Una notte di eccessi nel cuore della movida di Parma si è trasformata in una brutta avventura per un uomo che, dopo aver esagerato con le bevande alcoliche, si è addormentato profondamente ai tavolini esterni di un locale in strada Farini. Erano circa le due e mezza della notte dello scorso 6 giugno quando l’uomo, svegliato da un passante che lo avvertiva di aver visto un gruppo di giovani allontanarsi dopo avergli frugato nelle tasche, ha incrociato una pattuglia delle Volanti della Polizia di Stato in transito nella via.
Ancora visibilmente alterato, il malcapitato ha subito controllato i propri effetti personali, accorgendosi del furto del suo smartphone, di una manciata di monete e dei propri documenti personali, questi ultimi poi ritrovati abbandonati a poca distanza dal locale. I poliziotti hanno immediatamente fatto scattare le ricerche, raccogliendo i primi dettagli sul possibile identikit dei responsabili.
Il pezzo mancante del puzzle è arrivato quasi contemporaneamente da un’altra pattuglia della Questura, che poco prima aveva identificato un gruppo di ragazzi proprio nel centro cittadino. Sentita la nota di ricerca via radio, gli agenti si sono ricordati che uno dei giovani controllati stringeva tra le mani due telefoni cellulari, uno dei quali corrispondeva perfettamente alla descrizione di quello appena rubato in strada Farini.

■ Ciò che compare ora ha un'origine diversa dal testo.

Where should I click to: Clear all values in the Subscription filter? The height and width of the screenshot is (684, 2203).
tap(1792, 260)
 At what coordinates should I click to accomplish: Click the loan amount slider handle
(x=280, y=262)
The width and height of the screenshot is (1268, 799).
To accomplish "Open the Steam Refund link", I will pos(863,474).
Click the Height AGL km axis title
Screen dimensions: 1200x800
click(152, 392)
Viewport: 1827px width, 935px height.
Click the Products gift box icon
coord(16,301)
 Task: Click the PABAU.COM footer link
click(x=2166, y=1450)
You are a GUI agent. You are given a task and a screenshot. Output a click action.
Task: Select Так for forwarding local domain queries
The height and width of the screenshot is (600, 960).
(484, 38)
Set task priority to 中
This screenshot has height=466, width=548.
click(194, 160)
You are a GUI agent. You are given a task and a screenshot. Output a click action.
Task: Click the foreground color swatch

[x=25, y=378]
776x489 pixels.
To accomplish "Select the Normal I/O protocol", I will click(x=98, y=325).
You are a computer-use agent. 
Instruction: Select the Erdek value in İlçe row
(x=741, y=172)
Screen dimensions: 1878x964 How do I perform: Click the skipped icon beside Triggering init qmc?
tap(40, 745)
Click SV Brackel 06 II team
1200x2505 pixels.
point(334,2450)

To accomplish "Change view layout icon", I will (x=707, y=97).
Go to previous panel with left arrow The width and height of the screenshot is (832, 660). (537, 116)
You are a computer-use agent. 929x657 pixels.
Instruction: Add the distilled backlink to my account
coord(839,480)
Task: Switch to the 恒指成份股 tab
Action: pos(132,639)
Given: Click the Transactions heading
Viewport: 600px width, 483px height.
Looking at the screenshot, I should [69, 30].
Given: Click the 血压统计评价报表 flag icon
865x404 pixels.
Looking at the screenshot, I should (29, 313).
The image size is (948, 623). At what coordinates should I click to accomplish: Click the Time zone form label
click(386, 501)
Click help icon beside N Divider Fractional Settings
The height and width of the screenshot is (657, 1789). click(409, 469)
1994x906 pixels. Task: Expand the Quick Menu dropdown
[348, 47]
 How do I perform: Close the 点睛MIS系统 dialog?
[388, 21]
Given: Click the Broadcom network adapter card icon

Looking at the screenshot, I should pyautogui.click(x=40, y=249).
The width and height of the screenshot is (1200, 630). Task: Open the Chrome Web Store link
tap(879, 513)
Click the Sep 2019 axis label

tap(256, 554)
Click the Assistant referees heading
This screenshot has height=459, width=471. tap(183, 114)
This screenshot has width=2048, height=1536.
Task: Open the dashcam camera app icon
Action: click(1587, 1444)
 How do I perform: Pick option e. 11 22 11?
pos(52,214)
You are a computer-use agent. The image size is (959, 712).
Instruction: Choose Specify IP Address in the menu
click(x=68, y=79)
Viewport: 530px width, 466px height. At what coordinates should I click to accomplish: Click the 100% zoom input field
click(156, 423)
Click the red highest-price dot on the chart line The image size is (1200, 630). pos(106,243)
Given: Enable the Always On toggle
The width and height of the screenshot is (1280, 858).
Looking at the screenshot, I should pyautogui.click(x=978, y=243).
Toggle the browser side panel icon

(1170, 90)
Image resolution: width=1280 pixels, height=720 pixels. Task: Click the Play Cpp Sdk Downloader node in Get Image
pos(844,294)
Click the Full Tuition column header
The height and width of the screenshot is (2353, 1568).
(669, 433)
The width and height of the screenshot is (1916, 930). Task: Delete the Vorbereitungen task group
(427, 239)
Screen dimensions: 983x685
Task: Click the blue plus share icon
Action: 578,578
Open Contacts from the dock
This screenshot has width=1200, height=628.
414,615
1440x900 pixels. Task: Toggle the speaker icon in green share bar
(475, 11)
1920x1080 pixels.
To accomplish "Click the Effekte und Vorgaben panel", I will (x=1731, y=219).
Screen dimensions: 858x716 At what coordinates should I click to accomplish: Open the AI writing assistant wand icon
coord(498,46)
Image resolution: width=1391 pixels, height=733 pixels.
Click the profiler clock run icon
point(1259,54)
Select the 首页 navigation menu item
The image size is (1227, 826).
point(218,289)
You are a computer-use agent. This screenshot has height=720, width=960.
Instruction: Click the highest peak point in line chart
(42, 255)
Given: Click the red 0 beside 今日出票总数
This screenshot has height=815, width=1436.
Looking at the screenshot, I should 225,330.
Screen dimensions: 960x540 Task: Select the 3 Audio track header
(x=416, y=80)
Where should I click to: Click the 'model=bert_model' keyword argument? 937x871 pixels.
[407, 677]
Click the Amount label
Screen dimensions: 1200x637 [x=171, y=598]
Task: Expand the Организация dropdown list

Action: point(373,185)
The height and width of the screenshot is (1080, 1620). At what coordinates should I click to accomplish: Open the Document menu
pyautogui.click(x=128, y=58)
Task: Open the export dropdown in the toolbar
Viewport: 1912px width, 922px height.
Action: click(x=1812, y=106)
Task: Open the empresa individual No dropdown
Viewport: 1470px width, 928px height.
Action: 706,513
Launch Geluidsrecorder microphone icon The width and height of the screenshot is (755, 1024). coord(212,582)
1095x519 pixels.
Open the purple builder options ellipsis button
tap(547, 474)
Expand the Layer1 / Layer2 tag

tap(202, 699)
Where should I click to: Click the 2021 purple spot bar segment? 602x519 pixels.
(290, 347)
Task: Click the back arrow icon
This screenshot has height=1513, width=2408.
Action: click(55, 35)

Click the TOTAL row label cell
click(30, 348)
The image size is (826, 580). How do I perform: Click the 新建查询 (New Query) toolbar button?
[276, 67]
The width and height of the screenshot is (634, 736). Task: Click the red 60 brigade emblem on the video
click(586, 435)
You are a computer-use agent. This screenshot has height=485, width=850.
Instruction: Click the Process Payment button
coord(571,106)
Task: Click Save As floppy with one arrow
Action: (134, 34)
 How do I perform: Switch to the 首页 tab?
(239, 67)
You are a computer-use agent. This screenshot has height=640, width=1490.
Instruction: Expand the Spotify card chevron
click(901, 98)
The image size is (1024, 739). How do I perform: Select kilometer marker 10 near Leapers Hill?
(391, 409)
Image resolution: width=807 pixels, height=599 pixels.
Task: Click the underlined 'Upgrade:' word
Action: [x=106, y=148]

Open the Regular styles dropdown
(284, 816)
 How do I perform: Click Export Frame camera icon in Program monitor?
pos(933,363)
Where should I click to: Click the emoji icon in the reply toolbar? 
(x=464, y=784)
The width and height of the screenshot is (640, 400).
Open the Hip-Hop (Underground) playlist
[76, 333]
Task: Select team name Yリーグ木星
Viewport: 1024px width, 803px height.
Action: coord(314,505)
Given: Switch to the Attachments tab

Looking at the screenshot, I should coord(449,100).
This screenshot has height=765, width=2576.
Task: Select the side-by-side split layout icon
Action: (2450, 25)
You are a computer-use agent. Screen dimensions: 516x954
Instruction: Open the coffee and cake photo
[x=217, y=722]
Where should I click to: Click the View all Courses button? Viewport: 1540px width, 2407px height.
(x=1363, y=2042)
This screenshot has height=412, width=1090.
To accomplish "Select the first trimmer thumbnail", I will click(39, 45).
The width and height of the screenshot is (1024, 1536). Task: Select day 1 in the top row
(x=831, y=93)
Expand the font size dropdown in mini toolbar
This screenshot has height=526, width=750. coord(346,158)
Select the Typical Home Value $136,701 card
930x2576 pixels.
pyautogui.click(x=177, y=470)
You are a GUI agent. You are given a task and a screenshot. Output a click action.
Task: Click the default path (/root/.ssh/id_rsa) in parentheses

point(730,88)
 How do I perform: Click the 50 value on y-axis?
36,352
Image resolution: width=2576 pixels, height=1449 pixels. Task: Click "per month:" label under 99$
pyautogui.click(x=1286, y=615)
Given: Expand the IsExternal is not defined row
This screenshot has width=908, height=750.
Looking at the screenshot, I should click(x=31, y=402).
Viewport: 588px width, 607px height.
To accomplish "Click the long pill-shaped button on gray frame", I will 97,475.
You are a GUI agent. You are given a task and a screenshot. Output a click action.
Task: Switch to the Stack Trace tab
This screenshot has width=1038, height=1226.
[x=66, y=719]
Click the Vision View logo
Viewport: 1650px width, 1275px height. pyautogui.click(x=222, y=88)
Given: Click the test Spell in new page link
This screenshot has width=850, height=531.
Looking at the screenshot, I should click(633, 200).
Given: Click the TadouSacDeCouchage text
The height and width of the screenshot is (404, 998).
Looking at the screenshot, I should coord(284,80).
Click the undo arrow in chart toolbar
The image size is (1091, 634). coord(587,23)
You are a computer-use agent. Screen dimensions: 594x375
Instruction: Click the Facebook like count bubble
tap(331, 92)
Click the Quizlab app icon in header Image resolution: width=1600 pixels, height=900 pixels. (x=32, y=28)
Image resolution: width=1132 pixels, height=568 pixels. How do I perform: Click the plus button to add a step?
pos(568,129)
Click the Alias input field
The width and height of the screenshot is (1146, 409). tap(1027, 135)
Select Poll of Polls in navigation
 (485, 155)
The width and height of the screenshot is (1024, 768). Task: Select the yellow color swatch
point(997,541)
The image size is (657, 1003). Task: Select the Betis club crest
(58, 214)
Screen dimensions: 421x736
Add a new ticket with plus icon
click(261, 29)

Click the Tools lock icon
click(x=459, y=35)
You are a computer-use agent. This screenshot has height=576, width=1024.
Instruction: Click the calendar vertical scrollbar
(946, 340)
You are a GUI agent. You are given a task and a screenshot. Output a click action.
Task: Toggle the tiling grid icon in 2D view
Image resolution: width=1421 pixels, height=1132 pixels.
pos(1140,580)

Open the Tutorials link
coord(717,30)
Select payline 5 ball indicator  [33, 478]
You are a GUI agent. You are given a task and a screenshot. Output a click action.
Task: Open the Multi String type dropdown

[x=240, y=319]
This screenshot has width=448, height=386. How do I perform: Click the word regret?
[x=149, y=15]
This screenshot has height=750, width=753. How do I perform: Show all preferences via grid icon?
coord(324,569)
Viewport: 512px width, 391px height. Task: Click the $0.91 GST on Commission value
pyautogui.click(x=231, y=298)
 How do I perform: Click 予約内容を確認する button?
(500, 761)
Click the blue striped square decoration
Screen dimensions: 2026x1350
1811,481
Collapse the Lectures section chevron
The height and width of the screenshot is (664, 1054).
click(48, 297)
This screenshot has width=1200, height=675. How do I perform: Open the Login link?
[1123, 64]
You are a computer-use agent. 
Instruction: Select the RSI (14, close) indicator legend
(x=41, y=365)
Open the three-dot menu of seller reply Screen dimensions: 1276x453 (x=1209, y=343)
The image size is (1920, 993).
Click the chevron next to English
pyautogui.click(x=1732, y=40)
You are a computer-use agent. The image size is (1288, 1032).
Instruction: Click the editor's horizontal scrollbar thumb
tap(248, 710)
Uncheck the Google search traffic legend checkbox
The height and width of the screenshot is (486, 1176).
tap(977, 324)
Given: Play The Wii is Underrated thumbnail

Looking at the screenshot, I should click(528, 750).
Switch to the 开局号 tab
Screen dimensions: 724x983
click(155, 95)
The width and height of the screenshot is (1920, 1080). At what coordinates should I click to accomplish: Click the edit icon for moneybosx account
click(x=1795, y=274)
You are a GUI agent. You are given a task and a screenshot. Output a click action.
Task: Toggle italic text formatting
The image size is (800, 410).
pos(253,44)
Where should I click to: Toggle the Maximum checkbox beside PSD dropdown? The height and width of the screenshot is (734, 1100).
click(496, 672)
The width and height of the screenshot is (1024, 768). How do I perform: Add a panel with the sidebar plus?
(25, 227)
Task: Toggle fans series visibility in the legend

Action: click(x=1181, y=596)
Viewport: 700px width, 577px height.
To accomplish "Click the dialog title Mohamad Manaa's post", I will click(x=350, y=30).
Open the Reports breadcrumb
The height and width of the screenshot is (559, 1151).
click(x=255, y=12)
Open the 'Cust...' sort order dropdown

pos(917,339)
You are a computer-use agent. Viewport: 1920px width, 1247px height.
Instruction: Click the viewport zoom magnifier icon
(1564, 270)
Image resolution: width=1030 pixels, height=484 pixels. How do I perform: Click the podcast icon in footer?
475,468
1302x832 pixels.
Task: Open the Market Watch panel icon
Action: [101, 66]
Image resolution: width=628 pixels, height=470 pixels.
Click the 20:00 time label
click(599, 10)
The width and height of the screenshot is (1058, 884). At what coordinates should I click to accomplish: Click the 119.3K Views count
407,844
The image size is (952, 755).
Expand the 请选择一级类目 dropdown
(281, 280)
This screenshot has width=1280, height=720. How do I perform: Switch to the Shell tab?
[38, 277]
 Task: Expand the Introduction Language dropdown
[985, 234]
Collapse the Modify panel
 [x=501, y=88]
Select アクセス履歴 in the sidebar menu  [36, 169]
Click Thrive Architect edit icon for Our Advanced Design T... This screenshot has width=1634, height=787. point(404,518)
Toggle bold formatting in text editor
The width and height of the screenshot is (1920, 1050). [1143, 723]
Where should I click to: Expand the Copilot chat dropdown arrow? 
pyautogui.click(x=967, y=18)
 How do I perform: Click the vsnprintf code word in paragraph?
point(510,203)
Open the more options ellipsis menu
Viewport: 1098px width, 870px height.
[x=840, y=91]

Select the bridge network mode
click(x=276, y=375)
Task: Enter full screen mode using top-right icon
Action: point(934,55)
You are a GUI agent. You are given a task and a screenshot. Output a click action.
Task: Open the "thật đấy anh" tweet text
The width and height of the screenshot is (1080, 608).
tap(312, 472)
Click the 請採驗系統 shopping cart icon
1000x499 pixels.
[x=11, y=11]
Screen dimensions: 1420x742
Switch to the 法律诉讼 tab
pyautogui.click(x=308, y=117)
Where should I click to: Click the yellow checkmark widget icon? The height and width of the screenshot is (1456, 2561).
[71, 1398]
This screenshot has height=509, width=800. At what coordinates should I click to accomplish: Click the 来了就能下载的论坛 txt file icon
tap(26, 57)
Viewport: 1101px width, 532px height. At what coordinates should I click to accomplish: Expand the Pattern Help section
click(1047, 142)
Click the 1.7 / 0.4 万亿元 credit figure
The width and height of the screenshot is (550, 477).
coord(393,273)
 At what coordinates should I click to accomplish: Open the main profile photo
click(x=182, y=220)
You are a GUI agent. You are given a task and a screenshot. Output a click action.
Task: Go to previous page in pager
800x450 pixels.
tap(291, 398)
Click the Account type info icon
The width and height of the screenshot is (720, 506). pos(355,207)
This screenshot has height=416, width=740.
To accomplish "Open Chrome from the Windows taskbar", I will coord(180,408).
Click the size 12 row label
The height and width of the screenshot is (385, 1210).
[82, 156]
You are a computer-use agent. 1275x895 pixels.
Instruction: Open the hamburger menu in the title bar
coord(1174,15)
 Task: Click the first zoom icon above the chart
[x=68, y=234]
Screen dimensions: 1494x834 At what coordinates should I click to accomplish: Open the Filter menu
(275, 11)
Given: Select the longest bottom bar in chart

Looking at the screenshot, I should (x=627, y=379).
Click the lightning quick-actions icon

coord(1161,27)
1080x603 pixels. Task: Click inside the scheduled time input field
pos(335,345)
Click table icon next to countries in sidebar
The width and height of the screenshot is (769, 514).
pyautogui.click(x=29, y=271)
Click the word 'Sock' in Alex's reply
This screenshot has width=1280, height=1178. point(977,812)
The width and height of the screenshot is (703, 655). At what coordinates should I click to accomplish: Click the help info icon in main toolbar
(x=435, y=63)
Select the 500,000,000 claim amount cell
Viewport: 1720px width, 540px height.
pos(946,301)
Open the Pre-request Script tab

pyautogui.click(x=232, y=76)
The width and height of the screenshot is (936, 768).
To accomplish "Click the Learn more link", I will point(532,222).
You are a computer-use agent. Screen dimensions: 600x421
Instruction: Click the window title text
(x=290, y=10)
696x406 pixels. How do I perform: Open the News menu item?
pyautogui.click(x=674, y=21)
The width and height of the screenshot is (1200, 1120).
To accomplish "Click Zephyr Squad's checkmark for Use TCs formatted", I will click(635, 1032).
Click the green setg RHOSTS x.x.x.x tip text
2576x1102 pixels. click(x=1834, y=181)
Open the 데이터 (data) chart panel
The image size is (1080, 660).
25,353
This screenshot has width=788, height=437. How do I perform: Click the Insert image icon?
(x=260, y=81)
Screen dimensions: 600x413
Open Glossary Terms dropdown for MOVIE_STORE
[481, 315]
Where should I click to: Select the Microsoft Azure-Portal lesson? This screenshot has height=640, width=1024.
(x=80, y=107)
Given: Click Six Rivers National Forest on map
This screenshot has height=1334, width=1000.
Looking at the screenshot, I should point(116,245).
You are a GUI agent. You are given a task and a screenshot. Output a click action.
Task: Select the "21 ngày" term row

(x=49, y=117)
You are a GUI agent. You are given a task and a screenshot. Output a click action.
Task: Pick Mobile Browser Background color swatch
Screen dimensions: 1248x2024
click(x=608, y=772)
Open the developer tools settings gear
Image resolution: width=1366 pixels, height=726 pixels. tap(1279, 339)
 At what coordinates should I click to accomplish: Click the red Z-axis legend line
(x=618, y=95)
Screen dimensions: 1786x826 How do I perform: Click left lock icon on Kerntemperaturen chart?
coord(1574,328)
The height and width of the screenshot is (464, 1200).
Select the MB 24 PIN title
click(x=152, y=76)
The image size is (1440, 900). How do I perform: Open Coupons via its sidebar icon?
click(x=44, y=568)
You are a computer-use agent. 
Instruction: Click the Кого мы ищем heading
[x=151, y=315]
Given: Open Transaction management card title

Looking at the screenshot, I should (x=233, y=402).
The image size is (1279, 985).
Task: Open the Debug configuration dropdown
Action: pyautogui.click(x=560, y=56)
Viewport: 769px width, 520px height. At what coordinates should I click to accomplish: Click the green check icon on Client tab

È iniziata così una rapida caccia all’uomo nelle vie del centro, culminata intorno alle 3:20 in strada Garibaldi, dove i poliziotti sono riusciti a rintracciare il sospettato. Si tratta di un cittadino domenicano di 22 anni, regolarmente residente sul territorio nazionale. Messo di fronte alle domande degli agenti, il giovane ha mostrato spontaneamente i due dispositivi: se per il primo ha dichiarato la legittima proprietà, per il secondo non è stato in grado di fornire alcuna giustificazione plausibile, limitandosi ad ammettere che non fosse suo.
Il telefono è stato immediatamente sequestrato per essere restituito al proprietario, mentre il ventiduenne è stato accompagnato negli uffici della Questura e denunciato in stato di libertà con l’accusa di ricettazione.